L’applicazione del principio di precauzione
La messa al bando di sostanze come TPO e DMTA dimostra l’efficacia ma anche la lentezza del sistema regolatorio europeo. Queste decisioni non devono generare panico nelle persone, ma in un certo senso di rassicurarle, poiché l’Unione Europea ha legiferato non sulla base di prove cliniche dirette sull’essere umano, bensì su solide evidenze tossicologiche sugli animali e applicando il principio di precauzione. È questo un concetto in cui SKINECO crede fortemente e porta avanti da anni. Tale principio si basa sul presupposto che è meglio prevenire l’esposizione dei consumatori a molecole potenzialmente dannose, anche in assenza di casi documentati.

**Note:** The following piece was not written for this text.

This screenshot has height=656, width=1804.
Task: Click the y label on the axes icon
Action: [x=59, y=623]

Smalto: occhio all’etichetta
Dallo scorso 1 settembre non solo produttori e distributori non possono più immettere sul mercato cosmetici contenenti TPO o DMTA, ma hanno l’obbligo di gestire il ritiro dei prodotti non conformi. I centri estetici e i nail artist non possono utilizzare neppure scorte già acquistate, perché la legge non prevede un periodo di smaltimento. A chi ha imparato i segreti della nail art e si diletta a casa, raccomando di prestare attenzione alle etichette INCI per verificare che né TPO né DMTA siano presenti nello smalto scelto. Alcuni marchi indicano già prodotti “TPO-Free” per garantire conformità. Al momento esistono altri ingredienti cosmetici, come il Bis-acylphosphine oxide (BAPO) e il Ethylhexyl dimethylaminobenzoate (EDB) che svolgono la medesima funzione del TPO e DMTA e non sono attenzionati come tossici.

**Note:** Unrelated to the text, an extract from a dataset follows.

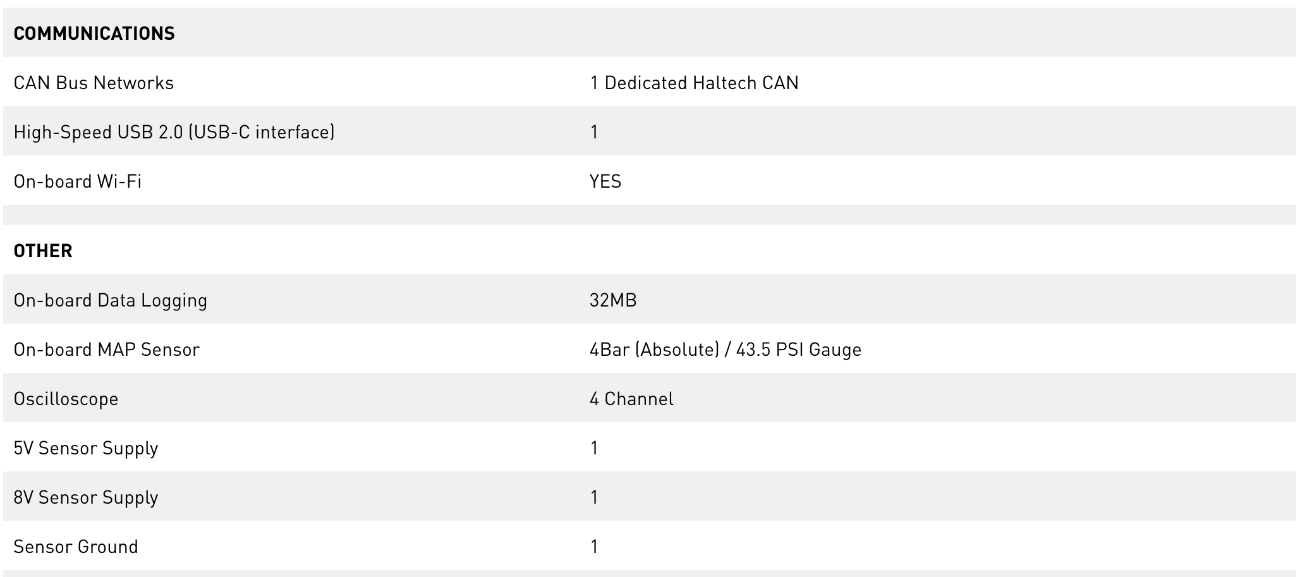
Task: Click the CAN Bus Networks label
Action: (x=94, y=83)
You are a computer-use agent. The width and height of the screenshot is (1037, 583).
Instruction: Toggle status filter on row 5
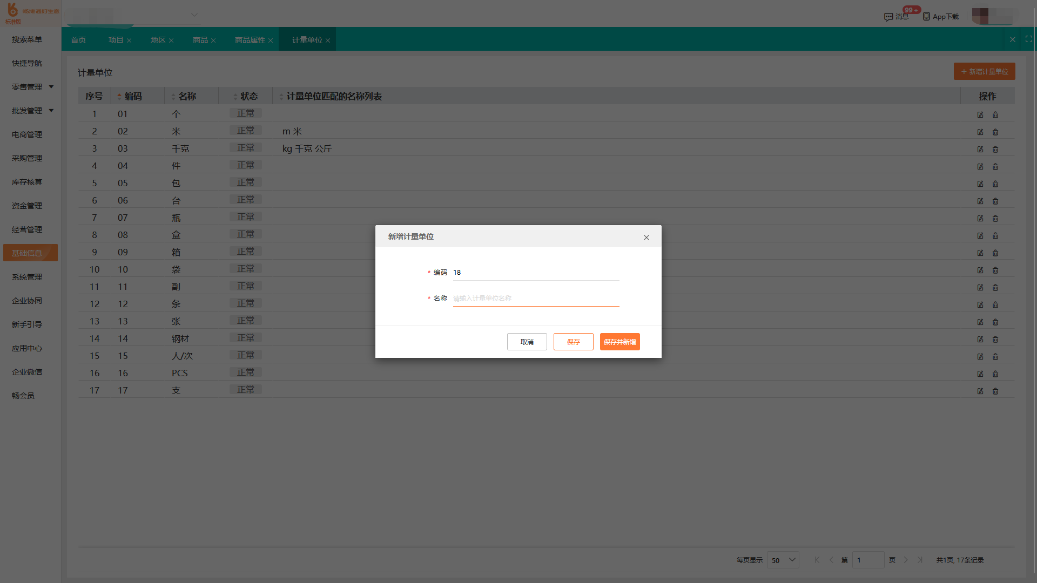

Il futuro che verrà: le alternative ecodermocompatibili
Ad oggi alcune aziende stanno focalizzato i propri studi sulle alternative ecodermocompatibili. Talune stanno sviluppando fotoiniziatori da fonti rinnovabili, come la biomassa e gli scarti agroalimentari, con un approccio “green chemistry”. Altre stanno esplorando fotoiniziatori di origine vegetale, derivati da acido ferulico, cumarina, flavonoidi. La sfida futura sarà quella di coniugare la rigorosità scientifica con una maggiore rapidità decisionale, favorendo la ricerca e lo sviluppo di alternative sicure ed ecosostenibili.